### WHAT IS ASKED
Show each line of the data that includes the string "point", with uppercase and lowercase letters counted as different.

--- start SOURCE DATA ---

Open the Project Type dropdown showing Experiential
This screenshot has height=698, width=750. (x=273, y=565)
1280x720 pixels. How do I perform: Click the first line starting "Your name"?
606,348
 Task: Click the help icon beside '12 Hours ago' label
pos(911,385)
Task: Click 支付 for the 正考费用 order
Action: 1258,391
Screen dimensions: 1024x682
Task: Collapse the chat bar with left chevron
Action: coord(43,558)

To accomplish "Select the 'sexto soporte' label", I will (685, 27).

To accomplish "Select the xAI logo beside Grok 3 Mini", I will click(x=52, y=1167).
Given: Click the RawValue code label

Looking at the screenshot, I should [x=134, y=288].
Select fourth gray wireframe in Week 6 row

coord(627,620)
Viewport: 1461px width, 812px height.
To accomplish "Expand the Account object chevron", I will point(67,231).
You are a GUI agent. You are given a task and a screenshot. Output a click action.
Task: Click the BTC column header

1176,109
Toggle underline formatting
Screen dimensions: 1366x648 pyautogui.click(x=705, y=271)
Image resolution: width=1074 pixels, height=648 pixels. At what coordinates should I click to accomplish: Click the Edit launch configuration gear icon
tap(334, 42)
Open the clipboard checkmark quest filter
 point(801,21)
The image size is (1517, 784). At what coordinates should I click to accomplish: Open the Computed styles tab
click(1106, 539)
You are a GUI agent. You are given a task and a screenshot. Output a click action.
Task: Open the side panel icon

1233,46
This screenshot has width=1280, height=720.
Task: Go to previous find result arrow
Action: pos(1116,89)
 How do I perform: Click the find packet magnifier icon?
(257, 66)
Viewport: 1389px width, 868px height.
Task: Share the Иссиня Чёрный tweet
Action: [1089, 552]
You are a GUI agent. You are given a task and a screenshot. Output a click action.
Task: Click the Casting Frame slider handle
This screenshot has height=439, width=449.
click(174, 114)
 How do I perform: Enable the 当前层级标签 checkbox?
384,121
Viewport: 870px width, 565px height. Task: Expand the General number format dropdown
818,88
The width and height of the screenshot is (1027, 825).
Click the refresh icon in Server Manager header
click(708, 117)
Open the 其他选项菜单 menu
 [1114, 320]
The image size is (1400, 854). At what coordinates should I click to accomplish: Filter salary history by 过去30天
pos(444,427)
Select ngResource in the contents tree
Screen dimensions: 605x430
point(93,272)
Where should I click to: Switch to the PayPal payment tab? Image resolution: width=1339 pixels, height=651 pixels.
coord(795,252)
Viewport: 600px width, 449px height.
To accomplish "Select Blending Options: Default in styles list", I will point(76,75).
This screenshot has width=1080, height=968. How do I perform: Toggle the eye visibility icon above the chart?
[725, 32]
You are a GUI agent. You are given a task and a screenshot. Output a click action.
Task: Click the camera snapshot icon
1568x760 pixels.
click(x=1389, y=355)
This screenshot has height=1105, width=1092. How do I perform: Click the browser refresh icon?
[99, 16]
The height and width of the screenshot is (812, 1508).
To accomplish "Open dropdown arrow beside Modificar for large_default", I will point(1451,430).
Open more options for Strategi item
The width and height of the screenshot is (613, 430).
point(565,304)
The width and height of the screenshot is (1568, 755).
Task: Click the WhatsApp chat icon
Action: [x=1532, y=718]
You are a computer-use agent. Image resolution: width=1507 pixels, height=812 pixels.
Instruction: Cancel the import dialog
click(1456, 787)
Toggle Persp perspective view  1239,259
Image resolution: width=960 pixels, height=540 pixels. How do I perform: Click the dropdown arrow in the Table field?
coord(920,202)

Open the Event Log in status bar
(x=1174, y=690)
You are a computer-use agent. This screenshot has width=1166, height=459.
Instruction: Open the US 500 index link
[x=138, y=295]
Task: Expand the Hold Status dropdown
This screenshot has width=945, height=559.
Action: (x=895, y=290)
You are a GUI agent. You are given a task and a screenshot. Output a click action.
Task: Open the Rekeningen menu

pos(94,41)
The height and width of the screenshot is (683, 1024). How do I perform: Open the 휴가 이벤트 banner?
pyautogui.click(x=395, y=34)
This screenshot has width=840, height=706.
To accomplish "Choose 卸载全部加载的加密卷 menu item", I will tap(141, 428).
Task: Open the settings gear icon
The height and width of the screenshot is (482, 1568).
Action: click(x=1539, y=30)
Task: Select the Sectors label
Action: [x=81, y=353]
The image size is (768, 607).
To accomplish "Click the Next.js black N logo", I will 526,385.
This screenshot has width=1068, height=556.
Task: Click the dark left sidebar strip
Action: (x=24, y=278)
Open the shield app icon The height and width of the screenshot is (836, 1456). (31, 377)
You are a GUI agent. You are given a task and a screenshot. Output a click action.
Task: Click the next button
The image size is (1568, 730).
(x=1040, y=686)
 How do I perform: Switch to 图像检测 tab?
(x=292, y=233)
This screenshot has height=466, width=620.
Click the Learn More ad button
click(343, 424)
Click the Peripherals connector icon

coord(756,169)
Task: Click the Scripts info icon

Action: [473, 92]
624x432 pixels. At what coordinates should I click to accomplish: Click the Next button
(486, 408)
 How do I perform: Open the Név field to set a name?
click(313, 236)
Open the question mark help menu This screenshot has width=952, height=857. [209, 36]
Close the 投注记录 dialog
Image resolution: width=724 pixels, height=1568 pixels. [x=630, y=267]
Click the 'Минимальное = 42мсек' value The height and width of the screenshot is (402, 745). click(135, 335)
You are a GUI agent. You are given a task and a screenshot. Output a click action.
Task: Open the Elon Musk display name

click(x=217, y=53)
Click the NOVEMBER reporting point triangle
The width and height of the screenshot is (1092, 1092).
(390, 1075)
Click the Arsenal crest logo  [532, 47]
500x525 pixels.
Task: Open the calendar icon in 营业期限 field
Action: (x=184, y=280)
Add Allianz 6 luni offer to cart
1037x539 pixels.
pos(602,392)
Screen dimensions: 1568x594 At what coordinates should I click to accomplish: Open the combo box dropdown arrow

--- end SOURCE DATA ---

### WRITTEN RESPONSE
To accomplish "Expand the Account object chevron", I will point(67,231).
 point(801,21)
point(93,272)
To accomplish "Select Blending Options: Default in styles list", I will point(76,75).
To accomplish "Open dropdown arrow beside Modificar for large_default", I will point(1451,430).
point(565,304)
Click the NOVEMBER reporting point triangle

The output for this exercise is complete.